■ Work instruction:
Every record must be retyped exactly as it reads.

[Data items]
>>>

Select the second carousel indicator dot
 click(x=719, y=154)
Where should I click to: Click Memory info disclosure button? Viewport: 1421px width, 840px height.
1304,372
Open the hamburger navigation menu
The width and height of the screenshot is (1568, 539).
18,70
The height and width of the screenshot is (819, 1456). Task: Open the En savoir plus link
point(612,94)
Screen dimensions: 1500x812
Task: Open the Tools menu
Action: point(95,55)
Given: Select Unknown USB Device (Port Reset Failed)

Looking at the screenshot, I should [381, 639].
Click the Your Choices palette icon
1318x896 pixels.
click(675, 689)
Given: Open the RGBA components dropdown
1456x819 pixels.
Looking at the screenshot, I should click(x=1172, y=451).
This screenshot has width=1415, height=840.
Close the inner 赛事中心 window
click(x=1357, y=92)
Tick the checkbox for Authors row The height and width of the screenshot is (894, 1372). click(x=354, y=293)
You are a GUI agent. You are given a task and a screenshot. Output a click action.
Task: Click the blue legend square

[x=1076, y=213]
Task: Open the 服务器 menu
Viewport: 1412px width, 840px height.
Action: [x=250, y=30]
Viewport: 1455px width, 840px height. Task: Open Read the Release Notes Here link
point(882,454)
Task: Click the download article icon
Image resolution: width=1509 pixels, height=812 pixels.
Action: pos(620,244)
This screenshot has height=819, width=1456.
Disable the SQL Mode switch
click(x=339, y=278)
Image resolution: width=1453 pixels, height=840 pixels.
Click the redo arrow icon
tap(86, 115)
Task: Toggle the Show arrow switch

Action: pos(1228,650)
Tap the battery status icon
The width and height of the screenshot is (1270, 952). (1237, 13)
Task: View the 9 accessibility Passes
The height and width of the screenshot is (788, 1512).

<<<

■ Task solution:
Select the second carousel indicator dot
 click(x=719, y=154)
Where should I click to: Click Memory info disclosure button? Viewport: 1421px width, 840px height.
1304,372
Open the hamburger navigation menu
The width and height of the screenshot is (1568, 539).
18,70
The height and width of the screenshot is (819, 1456). Task: Open the En savoir plus link
point(612,94)
Screen dimensions: 1500x812
Task: Open the Tools menu
Action: point(95,55)
Given: Select Unknown USB Device (Port Reset Failed)

Looking at the screenshot, I should [381, 639].
Click the Your Choices palette icon
1318x896 pixels.
click(675, 689)
Given: Open the RGBA components dropdown
1456x819 pixels.
Looking at the screenshot, I should click(x=1172, y=451).
This screenshot has width=1415, height=840.
Close the inner 赛事中心 window
click(x=1357, y=92)
Tick the checkbox for Authors row The height and width of the screenshot is (894, 1372). click(x=354, y=293)
You are a GUI agent. You are given a task and a screenshot. Output a click action.
Task: Click the blue legend square

[x=1076, y=213]
Task: Open the 服务器 menu
Viewport: 1412px width, 840px height.
Action: [x=250, y=30]
Viewport: 1455px width, 840px height. Task: Open Read the Release Notes Here link
point(882,454)
Task: Click the download article icon
Image resolution: width=1509 pixels, height=812 pixels.
Action: pos(620,244)
This screenshot has height=819, width=1456.
Disable the SQL Mode switch
click(x=339, y=278)
Image resolution: width=1453 pixels, height=840 pixels.
Click the redo arrow icon
tap(86, 115)
Task: Toggle the Show arrow switch

Action: pos(1228,650)
Tap the battery status icon
The width and height of the screenshot is (1270, 952). (1237, 13)
Task: View the 9 accessibility Passes
The height and width of the screenshot is (788, 1512).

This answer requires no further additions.